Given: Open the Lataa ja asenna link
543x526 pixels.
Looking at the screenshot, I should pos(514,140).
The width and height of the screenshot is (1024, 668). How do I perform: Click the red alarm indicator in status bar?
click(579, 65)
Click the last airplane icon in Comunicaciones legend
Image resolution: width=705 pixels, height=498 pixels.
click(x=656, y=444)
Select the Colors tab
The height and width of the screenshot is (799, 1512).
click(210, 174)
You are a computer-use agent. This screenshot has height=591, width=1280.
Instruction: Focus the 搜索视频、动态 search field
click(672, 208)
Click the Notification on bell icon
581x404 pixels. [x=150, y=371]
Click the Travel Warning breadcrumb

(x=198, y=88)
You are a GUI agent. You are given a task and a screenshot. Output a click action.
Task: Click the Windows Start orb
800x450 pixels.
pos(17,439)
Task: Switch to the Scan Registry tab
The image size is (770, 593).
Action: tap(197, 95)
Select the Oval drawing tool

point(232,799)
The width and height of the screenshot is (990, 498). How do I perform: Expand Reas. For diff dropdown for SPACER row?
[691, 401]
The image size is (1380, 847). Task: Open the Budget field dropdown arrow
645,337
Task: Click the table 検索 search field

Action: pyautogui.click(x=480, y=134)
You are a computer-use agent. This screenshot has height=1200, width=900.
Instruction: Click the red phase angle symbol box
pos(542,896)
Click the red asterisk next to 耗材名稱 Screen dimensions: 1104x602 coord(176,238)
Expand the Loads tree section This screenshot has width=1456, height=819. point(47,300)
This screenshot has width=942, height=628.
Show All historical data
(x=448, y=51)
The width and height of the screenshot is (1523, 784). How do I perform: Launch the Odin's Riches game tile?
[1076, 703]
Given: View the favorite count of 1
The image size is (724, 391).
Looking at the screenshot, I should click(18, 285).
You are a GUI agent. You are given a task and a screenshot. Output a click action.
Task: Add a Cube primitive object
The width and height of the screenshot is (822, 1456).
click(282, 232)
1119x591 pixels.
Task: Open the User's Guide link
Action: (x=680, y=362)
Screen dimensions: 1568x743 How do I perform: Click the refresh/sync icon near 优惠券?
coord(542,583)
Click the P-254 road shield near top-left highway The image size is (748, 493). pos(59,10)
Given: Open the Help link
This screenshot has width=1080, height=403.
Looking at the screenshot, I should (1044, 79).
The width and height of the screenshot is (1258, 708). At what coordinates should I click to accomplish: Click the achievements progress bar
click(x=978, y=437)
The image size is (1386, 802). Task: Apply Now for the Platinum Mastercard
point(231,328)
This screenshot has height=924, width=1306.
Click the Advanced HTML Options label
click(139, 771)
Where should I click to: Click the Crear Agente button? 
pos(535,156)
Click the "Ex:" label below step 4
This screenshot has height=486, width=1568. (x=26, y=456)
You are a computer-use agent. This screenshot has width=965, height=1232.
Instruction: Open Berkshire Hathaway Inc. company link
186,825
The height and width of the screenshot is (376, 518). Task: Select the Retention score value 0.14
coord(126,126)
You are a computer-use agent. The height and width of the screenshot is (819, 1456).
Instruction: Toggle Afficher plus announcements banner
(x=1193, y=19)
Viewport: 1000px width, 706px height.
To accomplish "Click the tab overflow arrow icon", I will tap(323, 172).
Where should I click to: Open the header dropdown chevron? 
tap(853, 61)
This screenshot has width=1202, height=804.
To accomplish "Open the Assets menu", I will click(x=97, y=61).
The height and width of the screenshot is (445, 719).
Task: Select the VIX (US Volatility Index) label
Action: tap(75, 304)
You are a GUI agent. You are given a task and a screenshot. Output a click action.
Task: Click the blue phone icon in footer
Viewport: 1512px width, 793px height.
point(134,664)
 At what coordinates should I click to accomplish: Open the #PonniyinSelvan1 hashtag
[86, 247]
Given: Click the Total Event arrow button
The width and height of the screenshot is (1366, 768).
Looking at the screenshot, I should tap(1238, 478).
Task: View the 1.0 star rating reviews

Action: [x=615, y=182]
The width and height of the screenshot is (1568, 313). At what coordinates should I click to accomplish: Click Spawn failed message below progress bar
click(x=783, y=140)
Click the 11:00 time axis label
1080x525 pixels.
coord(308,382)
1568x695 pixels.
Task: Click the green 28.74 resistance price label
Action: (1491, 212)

····················

» Exercise details: Where the word "computer" occurs in a line of the records, copy that line.

» Exercise output:
You are a computer-use agent. This screenshot has height=591, width=1280.
You are a computer-use agent. This screenshot has height=1200, width=900.
You are a computer-use agent. This screenshot has width=965, height=1232.
You are a computer-use agent. The height and width of the screenshot is (819, 1456).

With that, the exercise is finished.